You are viewing a plain text version of this content. The canonical link for it is here.
Posted to common-issues@hadoop.apache.org by "Weiwei Yang (JIRA)" <ji...@apache.org> on 2017/02/16 05:15:42 UTC
[jira] [Commented] (HADOOP-13837) Always get unable to kill error message even the hadoop process was successfully killed

    [ https://issues.apache.org/jira/browse/HADOOP-13837?page=com.atlassian.jira.plugin.system.issuetabpanels:comment-tabpanel&focusedCommentId=15869219#comment-15869219 ] 

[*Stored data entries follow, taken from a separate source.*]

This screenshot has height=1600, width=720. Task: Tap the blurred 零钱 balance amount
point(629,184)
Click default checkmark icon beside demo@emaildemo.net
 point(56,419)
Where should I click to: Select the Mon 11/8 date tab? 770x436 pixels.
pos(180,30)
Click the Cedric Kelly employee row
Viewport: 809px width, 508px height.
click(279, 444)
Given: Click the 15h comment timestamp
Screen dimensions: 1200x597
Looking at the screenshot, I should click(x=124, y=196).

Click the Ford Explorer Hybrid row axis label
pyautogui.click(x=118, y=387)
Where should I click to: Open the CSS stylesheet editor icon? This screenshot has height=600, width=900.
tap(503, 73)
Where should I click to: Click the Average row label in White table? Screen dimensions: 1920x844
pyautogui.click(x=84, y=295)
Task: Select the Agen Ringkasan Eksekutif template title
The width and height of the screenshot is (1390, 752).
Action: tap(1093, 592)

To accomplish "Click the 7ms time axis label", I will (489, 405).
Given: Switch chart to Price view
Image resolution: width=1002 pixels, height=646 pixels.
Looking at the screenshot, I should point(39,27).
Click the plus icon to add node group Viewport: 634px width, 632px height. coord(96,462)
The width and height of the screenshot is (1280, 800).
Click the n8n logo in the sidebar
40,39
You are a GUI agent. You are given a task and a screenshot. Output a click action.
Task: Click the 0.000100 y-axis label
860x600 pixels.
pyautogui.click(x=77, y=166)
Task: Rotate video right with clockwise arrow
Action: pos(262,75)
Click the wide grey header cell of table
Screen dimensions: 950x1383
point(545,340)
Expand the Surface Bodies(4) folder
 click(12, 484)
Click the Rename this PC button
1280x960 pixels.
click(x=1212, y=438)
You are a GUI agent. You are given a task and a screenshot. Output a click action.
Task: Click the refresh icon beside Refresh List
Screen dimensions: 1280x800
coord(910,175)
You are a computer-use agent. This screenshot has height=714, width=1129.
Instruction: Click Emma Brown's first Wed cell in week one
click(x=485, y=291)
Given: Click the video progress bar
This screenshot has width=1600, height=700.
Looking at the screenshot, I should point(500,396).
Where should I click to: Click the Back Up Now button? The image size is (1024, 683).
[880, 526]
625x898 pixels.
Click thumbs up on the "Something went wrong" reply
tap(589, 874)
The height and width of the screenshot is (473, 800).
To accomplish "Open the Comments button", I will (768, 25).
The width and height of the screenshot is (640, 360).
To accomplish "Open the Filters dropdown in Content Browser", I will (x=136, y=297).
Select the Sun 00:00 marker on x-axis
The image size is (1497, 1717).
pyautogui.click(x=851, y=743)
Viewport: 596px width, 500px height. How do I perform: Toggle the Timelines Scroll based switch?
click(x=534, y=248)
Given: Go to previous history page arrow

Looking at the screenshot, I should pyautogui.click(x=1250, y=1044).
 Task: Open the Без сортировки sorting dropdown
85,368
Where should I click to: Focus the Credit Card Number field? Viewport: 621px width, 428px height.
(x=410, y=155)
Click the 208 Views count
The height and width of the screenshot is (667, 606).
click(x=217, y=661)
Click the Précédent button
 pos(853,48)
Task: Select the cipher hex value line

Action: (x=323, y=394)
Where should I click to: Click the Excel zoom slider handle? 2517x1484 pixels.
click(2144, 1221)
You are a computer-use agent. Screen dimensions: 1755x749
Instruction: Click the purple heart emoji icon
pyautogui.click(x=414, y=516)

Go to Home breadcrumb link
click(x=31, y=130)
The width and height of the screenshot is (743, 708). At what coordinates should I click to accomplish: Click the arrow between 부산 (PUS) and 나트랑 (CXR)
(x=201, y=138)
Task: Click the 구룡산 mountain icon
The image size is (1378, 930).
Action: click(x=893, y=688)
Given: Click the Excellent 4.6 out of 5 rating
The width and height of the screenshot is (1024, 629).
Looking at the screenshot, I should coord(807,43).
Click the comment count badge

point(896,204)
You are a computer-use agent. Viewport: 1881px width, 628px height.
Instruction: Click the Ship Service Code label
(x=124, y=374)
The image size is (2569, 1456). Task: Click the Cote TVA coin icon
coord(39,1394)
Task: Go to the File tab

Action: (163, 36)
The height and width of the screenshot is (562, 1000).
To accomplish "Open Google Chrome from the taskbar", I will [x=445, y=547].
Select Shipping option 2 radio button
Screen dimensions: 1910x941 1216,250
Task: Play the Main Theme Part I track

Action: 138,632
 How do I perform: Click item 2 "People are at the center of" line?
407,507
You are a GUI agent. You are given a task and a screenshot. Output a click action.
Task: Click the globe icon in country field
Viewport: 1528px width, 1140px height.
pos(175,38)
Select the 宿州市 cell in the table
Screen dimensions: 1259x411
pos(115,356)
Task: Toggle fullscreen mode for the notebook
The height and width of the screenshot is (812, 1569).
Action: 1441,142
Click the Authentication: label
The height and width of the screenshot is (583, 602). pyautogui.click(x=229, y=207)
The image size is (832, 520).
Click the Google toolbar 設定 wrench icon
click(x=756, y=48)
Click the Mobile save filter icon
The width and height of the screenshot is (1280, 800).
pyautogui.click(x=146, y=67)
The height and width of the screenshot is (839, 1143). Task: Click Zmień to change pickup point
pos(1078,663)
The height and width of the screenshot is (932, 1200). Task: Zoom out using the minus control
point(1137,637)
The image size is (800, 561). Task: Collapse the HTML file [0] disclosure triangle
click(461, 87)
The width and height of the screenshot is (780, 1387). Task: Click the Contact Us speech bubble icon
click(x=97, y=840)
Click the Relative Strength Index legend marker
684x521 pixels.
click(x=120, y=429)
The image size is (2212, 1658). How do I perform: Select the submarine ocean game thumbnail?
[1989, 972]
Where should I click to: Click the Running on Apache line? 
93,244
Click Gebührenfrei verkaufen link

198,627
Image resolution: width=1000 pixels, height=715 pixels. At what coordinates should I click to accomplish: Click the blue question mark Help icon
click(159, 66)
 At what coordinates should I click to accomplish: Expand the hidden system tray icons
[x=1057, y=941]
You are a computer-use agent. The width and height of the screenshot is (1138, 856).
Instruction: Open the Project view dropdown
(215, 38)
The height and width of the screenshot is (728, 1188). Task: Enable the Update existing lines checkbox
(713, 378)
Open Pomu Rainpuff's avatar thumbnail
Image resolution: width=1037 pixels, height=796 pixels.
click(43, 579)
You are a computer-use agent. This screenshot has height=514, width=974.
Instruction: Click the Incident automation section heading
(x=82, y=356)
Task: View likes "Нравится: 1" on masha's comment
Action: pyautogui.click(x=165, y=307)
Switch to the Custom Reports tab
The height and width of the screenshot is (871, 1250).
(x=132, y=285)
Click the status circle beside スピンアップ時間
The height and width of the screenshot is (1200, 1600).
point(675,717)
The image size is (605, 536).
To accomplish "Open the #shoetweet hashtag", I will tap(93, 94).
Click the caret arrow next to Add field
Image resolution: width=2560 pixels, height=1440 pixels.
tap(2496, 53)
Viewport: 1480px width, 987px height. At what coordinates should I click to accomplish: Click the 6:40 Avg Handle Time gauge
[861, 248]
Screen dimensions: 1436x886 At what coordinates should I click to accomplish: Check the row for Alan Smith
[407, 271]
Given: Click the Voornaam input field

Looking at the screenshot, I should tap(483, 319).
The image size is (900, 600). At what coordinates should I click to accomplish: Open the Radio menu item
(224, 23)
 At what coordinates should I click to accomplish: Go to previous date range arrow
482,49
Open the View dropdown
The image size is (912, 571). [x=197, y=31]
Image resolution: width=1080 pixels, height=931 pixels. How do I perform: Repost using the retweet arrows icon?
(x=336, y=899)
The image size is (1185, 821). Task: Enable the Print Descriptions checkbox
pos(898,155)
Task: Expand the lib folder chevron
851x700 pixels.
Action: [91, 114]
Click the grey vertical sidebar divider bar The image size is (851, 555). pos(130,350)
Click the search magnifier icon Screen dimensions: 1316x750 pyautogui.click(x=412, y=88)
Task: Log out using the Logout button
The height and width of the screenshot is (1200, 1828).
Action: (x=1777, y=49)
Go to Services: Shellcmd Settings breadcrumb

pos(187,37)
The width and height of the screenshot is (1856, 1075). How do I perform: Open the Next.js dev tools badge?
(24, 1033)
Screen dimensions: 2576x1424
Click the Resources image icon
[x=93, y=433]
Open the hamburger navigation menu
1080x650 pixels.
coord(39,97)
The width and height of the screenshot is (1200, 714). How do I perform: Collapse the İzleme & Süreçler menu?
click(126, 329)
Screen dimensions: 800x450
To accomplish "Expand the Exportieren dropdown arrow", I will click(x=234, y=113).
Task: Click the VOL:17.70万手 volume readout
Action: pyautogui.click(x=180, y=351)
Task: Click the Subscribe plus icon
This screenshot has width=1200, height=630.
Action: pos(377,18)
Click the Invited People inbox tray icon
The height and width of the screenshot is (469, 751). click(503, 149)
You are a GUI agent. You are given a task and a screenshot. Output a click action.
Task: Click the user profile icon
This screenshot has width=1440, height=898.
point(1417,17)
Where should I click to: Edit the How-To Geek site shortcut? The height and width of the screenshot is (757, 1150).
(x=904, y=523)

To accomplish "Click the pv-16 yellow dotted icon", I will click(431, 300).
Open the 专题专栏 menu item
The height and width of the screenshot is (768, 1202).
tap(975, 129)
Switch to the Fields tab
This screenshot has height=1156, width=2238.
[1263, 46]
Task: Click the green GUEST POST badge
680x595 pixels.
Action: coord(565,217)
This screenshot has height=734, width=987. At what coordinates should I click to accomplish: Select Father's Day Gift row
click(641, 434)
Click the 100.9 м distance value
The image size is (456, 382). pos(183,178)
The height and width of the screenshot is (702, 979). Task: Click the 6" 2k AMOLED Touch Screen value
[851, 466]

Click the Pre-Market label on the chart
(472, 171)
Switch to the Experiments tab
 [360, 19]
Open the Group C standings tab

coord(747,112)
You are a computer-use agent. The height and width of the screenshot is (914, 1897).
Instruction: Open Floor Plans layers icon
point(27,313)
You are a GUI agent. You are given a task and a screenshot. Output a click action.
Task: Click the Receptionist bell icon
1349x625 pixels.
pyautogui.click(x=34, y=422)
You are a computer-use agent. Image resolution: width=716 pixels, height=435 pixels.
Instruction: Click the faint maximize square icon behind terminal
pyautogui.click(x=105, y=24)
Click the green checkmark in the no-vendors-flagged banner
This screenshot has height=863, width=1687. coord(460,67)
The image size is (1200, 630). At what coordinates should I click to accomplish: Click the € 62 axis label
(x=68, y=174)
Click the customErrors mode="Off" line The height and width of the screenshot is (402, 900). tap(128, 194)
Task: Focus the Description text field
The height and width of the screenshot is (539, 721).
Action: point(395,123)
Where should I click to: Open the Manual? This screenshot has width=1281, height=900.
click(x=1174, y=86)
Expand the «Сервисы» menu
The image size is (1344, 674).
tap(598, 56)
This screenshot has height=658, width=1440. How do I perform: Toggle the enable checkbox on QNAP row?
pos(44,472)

Weiwei Yang commented on HADOOP-13837:
--------------------------------------

Hi [~aw], [~ajisakaa]

This one seems to become obsolete :( , I'd like to summary the issue again to avoid distractions and try to get this done,

*Issue Summary*

Currently when hadoop-functions.sh kills a process forcibly, it checks the result immediately without waiting any time, this causes the check always fails with error {{ERROR: Unable to kill daemon_pid}}. This is a false alarm that the process actually gets killed successfully.

*The Fix*

The patch is simply fixing two things
# Sleep 3 seconds after kill -9
# Replace pid check with existing function hadoop_status_daemon

Hopefully we can get this fixed in 3.0 alpha3, thanks!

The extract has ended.